(Excerpt provided)
BEGIN

In a previous column I stated that I see the role of a consultant to be that of a "problem solver." In my opinion, any clinician who seeks to restore injured workers to their former status, i.e., pre-injury, is attempting to solve a problem. This process often involves not only treating the injured worker, but also communicating with the employer, assisting with the development and implementation of modified work duties and facilitating an effective and safe return to work. In some instances, it may involve visits to the work site and education and training of the worker and his/her co-workers. Therefore, it has long been my contention that any chiropractor who treats work-injured patients is functioning as a "consultant to industry."
During the question and answer session that followed a presentation I had given, I was asked, "What gives you the qualifications to serve as a consultant to industry? You're a chiropractor!"
After a moment, I replied: "I am a chiropractor. That's what qualifies me. After all, I see the worker after the injury. Who better to be able to help with preventing injuries than someone who sees the result if appropriate steps are not taken." My answer appeared to satisfy the audience and we moved on to other questions.
But the question still remains. What gives me the qualifications to bill myself as a consultant to industry? Since I have spent a considerable amount of time and energy attempting to assist other DCs to position themselves in the industrial community, what qualifications do they have, or should they have? Is a DC degree enough?

END

(Recorded data)

BEGIN

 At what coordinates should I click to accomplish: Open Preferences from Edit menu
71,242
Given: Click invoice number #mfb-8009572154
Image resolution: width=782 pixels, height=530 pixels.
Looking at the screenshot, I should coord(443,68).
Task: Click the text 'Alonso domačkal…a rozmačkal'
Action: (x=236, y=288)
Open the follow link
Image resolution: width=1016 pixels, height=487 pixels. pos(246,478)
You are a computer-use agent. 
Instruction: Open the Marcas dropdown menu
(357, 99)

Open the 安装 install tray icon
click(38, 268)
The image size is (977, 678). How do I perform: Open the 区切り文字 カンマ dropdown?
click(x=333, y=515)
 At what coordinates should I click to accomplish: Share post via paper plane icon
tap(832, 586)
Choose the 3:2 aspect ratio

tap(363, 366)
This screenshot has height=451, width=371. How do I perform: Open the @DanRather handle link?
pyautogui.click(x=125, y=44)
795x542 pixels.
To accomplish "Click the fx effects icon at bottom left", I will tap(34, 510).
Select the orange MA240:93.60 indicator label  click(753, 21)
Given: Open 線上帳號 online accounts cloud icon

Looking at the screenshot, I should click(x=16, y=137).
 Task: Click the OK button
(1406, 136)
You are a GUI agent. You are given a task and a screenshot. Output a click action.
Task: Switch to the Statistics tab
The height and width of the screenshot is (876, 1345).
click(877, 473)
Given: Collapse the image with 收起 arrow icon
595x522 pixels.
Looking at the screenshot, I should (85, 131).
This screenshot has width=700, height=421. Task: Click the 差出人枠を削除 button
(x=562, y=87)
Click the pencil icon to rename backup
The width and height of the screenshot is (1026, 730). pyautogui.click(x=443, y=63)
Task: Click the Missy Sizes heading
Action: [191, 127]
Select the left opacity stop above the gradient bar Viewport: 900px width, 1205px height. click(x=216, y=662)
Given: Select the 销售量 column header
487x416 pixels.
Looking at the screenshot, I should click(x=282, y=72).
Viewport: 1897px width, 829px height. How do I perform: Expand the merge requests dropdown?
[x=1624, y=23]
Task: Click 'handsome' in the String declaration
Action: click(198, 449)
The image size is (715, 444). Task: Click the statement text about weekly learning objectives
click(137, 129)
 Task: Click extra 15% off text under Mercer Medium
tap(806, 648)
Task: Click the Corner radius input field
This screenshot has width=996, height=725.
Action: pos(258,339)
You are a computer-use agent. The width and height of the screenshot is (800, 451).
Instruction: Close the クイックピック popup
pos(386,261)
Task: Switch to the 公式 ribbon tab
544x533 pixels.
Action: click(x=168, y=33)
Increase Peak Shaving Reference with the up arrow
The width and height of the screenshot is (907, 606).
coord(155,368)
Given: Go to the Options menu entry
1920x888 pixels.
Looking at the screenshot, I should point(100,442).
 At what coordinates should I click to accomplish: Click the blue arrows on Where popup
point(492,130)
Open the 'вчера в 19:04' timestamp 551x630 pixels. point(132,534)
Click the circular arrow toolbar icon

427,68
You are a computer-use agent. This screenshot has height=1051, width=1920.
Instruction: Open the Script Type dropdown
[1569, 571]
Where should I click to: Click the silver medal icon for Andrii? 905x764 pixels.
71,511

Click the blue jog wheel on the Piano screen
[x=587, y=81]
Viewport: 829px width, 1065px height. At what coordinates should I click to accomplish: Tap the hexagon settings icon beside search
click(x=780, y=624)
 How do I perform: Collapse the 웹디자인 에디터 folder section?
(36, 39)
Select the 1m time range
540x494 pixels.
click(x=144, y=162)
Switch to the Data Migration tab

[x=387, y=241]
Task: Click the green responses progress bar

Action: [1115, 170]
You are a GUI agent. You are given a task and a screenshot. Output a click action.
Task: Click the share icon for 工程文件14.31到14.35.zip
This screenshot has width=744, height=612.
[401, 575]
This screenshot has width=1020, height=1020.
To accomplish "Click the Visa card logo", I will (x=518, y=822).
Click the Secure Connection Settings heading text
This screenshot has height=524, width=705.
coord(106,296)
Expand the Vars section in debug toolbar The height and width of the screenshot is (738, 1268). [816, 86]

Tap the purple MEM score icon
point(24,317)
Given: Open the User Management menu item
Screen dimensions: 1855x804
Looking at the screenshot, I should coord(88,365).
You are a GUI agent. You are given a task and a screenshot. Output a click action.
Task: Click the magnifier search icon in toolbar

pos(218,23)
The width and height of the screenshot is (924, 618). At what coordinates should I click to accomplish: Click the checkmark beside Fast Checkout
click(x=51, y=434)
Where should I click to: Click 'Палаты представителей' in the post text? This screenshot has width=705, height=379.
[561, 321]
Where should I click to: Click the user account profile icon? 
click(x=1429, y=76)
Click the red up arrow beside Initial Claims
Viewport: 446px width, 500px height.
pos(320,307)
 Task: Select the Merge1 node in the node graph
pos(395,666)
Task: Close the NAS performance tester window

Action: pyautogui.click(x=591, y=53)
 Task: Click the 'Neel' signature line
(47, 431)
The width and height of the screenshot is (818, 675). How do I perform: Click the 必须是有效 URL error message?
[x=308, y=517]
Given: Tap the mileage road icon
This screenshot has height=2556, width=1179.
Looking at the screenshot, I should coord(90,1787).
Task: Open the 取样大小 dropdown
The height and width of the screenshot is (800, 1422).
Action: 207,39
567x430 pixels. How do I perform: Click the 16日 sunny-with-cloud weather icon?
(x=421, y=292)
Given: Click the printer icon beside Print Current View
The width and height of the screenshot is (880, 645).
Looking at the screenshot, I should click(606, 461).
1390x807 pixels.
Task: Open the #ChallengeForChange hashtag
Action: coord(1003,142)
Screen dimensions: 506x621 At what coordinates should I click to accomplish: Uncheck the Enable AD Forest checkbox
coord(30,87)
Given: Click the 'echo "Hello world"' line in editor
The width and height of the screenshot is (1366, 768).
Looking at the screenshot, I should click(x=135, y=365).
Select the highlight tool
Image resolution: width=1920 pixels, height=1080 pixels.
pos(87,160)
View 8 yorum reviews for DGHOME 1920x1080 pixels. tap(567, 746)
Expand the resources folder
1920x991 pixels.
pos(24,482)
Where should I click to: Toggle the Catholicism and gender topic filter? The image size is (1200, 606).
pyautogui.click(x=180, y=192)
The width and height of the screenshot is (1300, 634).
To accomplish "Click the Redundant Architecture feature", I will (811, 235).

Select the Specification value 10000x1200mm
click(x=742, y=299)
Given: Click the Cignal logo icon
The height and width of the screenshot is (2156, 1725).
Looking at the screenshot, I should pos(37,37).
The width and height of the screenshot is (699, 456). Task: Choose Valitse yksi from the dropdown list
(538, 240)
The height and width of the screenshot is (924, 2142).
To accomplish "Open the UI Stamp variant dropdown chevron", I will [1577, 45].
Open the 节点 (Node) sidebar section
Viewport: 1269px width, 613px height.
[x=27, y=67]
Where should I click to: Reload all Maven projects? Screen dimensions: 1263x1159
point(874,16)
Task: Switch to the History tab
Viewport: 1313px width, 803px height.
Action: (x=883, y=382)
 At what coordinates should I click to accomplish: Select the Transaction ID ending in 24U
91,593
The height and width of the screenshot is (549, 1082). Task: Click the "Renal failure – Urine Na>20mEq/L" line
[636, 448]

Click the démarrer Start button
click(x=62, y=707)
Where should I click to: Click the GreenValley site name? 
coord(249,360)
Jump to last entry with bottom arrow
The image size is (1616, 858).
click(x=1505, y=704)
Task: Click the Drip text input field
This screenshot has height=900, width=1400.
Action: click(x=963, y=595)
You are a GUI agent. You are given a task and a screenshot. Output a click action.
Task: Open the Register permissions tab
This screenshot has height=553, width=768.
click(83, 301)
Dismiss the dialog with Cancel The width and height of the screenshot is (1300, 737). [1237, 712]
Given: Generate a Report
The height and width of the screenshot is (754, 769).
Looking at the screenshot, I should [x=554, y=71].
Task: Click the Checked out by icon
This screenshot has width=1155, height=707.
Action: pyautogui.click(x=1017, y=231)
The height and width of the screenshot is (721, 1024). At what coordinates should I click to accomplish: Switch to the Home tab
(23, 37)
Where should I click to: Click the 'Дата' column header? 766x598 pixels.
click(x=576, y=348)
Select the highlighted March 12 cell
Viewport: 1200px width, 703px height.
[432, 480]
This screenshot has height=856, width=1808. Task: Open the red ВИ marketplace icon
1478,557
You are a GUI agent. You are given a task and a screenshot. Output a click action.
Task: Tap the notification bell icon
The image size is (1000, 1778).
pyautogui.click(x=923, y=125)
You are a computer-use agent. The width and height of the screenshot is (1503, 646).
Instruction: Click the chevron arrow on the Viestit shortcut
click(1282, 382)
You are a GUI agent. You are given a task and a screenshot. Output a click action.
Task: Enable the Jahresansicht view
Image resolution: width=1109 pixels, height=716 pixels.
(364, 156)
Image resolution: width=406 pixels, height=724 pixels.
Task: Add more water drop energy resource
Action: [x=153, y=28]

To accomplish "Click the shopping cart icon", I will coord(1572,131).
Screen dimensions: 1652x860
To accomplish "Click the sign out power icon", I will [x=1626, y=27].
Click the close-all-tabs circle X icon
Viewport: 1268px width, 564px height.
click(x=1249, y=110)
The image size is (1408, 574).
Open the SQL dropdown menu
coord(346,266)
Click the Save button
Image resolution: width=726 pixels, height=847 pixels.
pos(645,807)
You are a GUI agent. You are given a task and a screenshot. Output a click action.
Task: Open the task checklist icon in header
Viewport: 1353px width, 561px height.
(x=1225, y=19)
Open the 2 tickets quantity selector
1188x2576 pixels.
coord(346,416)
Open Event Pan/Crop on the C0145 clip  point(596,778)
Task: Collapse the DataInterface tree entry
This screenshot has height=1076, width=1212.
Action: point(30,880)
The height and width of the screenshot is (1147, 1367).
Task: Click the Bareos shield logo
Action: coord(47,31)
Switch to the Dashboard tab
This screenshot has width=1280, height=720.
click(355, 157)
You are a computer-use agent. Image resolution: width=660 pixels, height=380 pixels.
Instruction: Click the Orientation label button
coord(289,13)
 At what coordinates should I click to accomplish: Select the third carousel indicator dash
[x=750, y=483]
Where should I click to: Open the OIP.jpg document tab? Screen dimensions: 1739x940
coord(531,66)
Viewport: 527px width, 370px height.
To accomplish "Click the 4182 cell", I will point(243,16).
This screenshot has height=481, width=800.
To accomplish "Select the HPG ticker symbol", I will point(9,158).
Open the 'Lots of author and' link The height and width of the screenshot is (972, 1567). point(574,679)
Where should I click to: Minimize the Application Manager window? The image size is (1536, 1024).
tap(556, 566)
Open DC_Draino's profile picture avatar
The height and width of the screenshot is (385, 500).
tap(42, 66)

END

(What is expected) Please update the part of the passage on chiropractors as consultants to industry that opens with the words containing "During the question" and closes with "to other questions.", replacing "the audience" with "the listeners". The entries were taken from a different source than the text.

(Written response)
During the question and answer session that followed a presentation I had given, I was asked, "What gives you the qualifications to serve as a consultant to industry? You're a chiropractor!"
After a moment, I replied: "I am a chiropractor. That's what qualifies me. After all, I see the worker after the injury. Who better to be able to help with preventing injuries than someone who sees the result if appropriate steps are not taken." My answer appeared to satisfy the listeners and we moved on to other questions.